Your task: From the first line of the entries below, reproduce everything exactly through the line with "Given: Click the LightBox button", and nothing more.

[Start of Attachment]

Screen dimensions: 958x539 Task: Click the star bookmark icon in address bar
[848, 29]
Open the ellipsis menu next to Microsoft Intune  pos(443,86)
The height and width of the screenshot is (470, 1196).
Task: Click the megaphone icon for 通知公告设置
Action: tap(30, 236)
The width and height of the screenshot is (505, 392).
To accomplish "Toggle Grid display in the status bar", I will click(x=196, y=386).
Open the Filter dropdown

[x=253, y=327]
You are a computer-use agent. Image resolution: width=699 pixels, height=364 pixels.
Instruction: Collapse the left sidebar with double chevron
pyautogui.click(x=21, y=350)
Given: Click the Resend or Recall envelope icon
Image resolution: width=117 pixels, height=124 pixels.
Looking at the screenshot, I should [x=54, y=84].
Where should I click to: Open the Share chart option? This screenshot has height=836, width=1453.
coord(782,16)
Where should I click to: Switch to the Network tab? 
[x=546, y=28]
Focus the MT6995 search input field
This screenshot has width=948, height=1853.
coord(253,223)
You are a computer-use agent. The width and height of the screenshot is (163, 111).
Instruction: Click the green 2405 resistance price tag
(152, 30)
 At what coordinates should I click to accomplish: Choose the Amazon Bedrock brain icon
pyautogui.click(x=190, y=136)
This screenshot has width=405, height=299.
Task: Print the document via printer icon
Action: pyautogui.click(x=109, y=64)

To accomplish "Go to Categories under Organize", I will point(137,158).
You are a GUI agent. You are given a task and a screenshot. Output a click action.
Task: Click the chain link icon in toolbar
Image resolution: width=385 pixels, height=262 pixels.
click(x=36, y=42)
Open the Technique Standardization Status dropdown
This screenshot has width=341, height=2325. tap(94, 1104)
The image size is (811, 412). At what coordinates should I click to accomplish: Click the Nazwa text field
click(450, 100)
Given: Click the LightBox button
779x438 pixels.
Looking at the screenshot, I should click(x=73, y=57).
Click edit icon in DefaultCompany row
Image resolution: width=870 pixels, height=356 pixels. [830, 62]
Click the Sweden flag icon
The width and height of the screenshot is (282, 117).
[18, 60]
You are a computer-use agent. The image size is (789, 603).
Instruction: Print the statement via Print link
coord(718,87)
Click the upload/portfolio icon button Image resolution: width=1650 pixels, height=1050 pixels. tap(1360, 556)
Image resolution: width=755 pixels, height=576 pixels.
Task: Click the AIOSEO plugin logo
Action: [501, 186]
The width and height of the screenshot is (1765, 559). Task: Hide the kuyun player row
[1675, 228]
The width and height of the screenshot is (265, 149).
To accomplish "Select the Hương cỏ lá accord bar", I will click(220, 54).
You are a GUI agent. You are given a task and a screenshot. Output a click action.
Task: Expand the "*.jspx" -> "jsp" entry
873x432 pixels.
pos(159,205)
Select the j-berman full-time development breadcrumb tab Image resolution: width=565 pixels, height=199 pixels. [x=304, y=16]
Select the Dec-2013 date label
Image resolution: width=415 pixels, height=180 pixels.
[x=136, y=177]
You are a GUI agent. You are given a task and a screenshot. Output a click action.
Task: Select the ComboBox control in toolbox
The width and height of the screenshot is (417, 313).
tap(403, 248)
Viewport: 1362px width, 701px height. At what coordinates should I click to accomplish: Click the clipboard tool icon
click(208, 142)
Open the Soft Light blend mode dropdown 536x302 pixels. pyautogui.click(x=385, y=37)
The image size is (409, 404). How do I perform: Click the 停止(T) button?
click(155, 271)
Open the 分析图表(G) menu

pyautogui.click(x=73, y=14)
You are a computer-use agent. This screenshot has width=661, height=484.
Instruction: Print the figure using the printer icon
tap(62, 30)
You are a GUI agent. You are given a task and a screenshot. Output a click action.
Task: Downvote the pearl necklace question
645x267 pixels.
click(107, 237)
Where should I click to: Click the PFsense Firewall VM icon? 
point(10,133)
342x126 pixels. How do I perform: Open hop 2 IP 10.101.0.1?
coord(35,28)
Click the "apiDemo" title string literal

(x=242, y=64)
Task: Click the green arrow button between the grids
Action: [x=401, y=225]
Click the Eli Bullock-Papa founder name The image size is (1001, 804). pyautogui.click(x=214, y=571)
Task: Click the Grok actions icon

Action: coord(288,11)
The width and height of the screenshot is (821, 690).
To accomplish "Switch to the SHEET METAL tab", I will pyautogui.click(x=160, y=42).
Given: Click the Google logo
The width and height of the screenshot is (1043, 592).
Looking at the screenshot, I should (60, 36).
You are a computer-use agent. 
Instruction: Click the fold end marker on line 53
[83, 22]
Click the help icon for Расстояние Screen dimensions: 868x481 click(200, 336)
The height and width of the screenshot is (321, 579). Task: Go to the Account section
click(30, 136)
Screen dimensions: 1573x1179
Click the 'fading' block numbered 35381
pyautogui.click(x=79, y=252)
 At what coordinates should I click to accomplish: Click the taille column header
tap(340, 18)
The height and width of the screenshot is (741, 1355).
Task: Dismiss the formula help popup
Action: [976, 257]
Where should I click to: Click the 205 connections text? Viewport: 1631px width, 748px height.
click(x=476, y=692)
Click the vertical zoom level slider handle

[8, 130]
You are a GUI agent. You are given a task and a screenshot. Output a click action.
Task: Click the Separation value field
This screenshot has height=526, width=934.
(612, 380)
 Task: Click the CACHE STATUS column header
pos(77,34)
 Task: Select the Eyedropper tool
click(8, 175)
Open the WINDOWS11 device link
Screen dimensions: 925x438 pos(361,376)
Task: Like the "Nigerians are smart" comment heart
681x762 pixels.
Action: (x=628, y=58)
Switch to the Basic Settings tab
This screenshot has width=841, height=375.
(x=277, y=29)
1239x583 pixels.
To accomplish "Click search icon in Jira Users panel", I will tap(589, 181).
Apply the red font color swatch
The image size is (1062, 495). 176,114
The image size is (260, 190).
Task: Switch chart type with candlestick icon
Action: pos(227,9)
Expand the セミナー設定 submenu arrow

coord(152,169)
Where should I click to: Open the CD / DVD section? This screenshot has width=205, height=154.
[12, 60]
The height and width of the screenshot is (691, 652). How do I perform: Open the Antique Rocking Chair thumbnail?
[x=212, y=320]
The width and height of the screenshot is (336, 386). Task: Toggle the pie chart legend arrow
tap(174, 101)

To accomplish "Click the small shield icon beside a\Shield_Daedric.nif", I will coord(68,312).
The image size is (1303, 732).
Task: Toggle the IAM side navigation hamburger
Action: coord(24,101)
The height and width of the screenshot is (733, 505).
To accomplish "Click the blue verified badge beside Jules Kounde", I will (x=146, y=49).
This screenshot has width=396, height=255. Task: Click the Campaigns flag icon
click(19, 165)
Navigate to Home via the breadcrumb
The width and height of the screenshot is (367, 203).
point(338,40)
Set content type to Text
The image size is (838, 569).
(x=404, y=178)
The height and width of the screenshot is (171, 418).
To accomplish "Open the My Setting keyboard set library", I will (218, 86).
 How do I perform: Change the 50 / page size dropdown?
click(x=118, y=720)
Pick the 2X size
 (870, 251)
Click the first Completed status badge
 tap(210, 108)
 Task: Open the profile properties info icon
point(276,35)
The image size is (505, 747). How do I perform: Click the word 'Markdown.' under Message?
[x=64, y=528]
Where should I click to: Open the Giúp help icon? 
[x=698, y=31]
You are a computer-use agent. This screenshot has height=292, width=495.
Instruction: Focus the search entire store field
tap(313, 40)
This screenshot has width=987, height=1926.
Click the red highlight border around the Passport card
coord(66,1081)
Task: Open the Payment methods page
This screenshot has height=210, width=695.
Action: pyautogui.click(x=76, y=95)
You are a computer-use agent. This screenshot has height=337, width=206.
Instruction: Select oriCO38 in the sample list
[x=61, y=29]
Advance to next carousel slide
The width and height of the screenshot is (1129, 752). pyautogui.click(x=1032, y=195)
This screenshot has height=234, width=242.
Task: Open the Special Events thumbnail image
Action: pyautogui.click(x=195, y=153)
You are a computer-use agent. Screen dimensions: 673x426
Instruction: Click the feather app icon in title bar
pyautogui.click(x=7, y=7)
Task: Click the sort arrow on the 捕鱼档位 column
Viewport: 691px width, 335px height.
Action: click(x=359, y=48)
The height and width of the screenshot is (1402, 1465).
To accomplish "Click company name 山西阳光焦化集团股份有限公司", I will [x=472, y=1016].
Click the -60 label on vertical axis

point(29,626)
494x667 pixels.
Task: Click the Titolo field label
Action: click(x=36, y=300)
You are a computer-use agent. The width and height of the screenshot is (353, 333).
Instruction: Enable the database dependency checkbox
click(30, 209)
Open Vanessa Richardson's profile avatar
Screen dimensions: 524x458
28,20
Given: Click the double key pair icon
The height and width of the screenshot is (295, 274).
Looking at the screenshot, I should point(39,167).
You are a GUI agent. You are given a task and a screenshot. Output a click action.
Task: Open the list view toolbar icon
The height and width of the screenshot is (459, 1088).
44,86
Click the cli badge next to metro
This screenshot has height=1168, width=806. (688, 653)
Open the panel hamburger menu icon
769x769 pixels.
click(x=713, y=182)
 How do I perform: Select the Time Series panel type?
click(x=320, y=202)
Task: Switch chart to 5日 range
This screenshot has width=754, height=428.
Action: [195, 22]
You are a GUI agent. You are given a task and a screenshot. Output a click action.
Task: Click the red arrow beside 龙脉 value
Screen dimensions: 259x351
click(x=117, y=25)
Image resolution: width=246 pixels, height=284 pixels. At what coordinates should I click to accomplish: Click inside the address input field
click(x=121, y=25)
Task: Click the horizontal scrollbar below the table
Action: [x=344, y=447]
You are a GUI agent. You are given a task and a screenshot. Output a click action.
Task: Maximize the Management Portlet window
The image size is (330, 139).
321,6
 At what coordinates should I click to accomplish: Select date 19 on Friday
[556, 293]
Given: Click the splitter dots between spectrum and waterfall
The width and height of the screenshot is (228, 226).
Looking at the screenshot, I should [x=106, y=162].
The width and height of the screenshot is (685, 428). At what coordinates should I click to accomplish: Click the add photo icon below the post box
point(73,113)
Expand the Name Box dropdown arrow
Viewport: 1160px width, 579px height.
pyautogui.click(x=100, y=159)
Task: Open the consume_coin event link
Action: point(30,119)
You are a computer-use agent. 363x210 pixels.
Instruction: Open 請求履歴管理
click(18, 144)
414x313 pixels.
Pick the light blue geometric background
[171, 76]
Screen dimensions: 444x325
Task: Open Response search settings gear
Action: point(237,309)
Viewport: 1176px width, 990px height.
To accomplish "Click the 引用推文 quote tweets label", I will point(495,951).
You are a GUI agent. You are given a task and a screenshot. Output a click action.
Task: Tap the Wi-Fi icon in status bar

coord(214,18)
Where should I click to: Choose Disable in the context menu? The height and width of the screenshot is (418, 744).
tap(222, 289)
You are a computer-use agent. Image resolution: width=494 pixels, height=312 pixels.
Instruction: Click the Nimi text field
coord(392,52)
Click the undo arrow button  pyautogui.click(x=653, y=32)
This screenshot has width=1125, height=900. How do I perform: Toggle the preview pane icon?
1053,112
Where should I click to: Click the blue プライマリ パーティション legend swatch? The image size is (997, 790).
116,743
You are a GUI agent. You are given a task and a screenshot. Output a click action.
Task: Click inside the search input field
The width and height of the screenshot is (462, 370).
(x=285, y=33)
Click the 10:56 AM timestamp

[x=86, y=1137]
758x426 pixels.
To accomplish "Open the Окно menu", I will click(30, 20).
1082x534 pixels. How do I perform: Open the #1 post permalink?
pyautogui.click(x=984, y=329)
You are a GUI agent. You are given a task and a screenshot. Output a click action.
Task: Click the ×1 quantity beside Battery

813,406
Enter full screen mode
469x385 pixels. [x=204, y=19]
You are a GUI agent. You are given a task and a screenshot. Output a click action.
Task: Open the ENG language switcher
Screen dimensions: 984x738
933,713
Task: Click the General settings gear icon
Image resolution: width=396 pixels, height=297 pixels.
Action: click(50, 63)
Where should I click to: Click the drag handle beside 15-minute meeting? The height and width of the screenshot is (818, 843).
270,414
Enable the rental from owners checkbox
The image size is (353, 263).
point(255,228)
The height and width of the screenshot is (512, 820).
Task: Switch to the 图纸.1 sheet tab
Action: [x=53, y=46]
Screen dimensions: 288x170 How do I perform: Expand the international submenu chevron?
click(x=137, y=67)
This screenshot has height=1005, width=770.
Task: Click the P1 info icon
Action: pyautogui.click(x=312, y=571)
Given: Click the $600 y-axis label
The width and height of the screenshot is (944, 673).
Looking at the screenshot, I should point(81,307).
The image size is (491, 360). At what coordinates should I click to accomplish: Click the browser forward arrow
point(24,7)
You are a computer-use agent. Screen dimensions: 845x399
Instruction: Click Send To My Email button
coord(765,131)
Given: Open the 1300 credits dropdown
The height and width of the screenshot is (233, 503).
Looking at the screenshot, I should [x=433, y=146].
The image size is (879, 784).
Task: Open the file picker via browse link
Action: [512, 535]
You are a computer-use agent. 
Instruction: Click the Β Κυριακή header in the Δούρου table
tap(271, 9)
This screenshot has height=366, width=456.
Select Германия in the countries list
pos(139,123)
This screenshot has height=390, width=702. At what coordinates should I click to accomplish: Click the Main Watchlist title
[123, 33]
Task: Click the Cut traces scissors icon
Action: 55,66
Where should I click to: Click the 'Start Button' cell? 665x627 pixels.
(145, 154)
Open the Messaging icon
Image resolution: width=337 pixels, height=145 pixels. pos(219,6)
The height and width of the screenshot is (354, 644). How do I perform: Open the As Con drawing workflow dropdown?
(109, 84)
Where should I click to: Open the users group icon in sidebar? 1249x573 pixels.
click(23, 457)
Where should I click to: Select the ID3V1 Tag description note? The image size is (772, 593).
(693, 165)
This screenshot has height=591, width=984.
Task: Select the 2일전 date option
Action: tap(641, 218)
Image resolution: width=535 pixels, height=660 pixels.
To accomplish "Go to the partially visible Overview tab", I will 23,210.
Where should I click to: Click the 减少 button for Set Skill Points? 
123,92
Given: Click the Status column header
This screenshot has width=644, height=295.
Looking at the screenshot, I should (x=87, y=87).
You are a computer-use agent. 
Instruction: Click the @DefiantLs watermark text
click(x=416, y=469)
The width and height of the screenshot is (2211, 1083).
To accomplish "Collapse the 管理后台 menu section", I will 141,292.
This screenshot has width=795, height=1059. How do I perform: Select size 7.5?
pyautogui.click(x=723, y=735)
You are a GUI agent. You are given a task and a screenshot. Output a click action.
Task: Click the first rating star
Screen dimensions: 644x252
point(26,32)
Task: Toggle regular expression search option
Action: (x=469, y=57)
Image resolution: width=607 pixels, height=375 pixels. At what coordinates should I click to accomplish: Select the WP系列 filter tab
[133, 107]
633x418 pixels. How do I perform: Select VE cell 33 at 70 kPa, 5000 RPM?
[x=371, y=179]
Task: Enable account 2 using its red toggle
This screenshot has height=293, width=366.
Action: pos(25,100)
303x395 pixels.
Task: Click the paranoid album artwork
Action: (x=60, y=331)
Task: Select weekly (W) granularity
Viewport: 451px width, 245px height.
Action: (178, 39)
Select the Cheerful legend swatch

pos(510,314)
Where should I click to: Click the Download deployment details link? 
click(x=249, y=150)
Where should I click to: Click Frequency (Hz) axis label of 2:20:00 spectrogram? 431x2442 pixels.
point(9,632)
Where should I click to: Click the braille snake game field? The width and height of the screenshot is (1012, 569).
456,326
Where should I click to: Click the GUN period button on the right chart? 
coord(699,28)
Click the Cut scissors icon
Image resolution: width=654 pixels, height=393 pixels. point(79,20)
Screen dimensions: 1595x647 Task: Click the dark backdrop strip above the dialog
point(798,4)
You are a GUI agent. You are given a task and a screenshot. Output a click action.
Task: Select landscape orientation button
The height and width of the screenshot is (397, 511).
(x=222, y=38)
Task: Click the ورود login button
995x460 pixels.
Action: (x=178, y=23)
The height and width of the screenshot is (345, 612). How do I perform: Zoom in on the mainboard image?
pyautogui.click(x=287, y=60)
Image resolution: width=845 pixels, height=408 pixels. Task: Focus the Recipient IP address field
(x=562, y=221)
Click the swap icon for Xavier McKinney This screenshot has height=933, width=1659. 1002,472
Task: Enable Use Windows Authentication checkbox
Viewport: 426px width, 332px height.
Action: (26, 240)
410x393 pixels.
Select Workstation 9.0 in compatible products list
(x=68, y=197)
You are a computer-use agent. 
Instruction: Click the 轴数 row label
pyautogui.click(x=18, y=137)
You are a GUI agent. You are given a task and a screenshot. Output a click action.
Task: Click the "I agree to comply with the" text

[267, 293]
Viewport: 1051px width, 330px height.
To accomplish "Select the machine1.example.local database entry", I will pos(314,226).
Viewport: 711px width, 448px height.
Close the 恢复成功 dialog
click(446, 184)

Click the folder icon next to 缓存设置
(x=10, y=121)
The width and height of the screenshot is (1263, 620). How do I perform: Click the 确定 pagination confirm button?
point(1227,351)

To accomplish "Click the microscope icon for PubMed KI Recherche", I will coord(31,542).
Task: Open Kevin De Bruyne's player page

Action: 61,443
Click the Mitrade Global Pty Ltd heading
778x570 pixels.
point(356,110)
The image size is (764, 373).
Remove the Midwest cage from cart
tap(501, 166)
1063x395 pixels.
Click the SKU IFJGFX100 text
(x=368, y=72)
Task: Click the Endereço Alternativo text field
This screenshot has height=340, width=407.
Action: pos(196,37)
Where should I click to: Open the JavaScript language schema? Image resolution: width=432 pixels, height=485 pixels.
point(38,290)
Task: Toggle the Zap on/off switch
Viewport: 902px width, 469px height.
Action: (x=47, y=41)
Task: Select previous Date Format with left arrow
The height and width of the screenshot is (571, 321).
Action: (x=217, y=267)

[End of Attachment]

Solved problem:
Screen dimensions: 958x539 Task: Click the star bookmark icon in address bar
[848, 29]
Open the ellipsis menu next to Microsoft Intune  pos(443,86)
The height and width of the screenshot is (470, 1196).
Task: Click the megaphone icon for 通知公告设置
Action: tap(30, 236)
The width and height of the screenshot is (505, 392).
To accomplish "Toggle Grid display in the status bar", I will click(x=196, y=386).
Open the Filter dropdown

[x=253, y=327]
You are a computer-use agent. Image resolution: width=699 pixels, height=364 pixels.
Instruction: Collapse the left sidebar with double chevron
pyautogui.click(x=21, y=350)
Given: Click the Resend or Recall envelope icon
Image resolution: width=117 pixels, height=124 pixels.
Looking at the screenshot, I should [x=54, y=84].
Where should I click to: Open the Share chart option? This screenshot has height=836, width=1453.
coord(782,16)
Where should I click to: Switch to the Network tab? 
[x=546, y=28]
Focus the MT6995 search input field
This screenshot has width=948, height=1853.
coord(253,223)
You are a computer-use agent. The width and height of the screenshot is (163, 111).
Instruction: Click the green 2405 resistance price tag
(152, 30)
 At what coordinates should I click to accomplish: Choose the Amazon Bedrock brain icon
pyautogui.click(x=190, y=136)
This screenshot has width=405, height=299.
Task: Print the document via printer icon
Action: pyautogui.click(x=109, y=64)

To accomplish "Go to Categories under Organize", I will point(137,158).
You are a GUI agent. You are given a task and a screenshot. Output a click action.
Task: Click the chain link icon in toolbar
Image resolution: width=385 pixels, height=262 pixels.
click(x=36, y=42)
Open the Technique Standardization Status dropdown
This screenshot has width=341, height=2325. tap(94, 1104)
The image size is (811, 412). At what coordinates should I click to accomplish: Click the Nazwa text field
click(450, 100)
Given: Click the LightBox button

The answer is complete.